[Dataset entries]
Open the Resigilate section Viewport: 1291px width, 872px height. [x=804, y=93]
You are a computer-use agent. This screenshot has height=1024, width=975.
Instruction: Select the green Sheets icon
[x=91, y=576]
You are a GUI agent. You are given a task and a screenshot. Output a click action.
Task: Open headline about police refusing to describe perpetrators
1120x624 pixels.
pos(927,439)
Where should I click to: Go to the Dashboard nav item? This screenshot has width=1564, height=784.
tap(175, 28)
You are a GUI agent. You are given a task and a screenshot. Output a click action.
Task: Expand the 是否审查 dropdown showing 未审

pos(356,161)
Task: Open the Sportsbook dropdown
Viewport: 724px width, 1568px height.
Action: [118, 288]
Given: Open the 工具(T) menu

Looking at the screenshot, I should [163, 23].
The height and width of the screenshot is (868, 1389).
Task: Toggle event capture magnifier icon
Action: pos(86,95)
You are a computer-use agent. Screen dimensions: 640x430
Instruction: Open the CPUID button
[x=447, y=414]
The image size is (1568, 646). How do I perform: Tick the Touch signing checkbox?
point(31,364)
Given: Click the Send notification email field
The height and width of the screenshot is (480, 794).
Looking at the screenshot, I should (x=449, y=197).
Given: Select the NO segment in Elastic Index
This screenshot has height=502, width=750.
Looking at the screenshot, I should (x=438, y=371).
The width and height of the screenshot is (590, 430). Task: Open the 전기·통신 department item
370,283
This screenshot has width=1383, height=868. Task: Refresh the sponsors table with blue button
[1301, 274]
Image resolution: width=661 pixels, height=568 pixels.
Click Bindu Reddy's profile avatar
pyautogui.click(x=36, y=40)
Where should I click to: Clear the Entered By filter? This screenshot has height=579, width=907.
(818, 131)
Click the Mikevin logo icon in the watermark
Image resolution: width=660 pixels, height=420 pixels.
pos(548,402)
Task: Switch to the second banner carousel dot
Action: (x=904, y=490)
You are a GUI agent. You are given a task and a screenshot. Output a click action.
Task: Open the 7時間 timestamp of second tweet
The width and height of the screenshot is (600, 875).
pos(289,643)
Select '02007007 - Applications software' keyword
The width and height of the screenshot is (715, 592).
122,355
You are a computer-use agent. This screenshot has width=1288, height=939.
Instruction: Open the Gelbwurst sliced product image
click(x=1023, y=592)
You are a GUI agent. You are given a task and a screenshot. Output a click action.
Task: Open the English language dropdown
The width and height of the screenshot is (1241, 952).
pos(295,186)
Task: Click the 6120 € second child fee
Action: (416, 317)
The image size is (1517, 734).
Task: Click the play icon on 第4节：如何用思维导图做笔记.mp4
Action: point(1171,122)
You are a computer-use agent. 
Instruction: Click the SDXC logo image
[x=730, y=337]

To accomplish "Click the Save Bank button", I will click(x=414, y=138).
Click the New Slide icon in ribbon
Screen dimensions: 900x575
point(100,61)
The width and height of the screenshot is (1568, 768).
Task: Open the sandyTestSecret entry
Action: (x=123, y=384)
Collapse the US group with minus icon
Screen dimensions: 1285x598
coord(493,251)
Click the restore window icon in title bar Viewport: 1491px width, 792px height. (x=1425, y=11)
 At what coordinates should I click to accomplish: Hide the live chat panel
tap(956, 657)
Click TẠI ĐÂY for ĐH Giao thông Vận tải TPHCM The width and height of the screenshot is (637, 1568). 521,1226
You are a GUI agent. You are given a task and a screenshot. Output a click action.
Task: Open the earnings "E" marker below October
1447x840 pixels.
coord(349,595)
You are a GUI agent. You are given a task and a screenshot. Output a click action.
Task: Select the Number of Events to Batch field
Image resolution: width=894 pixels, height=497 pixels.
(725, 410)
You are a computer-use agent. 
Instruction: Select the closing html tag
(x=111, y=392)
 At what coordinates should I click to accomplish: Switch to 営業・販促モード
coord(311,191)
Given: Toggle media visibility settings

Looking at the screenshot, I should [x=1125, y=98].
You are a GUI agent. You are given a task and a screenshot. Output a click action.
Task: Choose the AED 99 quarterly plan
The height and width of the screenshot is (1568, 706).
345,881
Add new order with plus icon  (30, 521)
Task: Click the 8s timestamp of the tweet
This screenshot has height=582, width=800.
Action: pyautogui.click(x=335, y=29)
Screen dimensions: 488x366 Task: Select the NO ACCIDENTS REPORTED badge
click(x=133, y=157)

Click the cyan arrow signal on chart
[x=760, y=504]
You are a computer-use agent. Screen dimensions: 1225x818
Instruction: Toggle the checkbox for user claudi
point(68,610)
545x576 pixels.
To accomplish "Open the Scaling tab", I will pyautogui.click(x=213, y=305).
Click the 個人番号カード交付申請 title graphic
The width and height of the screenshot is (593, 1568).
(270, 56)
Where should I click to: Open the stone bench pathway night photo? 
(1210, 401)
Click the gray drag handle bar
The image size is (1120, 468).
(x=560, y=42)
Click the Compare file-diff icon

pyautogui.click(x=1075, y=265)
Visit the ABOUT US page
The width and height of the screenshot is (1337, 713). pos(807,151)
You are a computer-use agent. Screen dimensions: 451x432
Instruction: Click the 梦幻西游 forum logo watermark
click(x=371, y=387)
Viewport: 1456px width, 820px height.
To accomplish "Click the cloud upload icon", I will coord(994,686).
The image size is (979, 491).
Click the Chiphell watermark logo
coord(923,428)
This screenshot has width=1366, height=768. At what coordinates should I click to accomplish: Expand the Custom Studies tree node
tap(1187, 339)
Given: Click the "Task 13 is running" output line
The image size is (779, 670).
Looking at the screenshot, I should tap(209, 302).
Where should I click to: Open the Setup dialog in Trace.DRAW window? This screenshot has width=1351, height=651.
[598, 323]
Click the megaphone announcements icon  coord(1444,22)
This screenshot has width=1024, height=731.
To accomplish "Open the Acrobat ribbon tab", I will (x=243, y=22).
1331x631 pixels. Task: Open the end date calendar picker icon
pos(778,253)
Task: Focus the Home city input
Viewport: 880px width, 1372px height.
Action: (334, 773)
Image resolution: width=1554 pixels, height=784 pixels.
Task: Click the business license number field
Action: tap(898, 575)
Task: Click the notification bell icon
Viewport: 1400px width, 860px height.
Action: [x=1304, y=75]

What the task asks: Only the span from the line with "This screenshot has width=1366, height=768." through the final line of the records goes in the output, each line unchanged.

Finished task:
This screenshot has width=1366, height=768. At what coordinates should I click to accomplish: Expand the Custom Studies tree node
tap(1187, 339)
Given: Click the "Task 13 is running" output line
The image size is (779, 670).
Looking at the screenshot, I should tap(209, 302).
Where should I click to: Open the Setup dialog in Trace.DRAW window? This screenshot has width=1351, height=651.
[598, 323]
Click the megaphone announcements icon  coord(1444,22)
This screenshot has width=1024, height=731.
To accomplish "Open the Acrobat ribbon tab", I will (x=243, y=22).
1331x631 pixels. Task: Open the end date calendar picker icon
pos(778,253)
Task: Focus the Home city input
Viewport: 880px width, 1372px height.
Action: (334, 773)
Image resolution: width=1554 pixels, height=784 pixels.
Task: Click the business license number field
Action: tap(898, 575)
Task: Click the notification bell icon
Viewport: 1400px width, 860px height.
Action: [x=1304, y=75]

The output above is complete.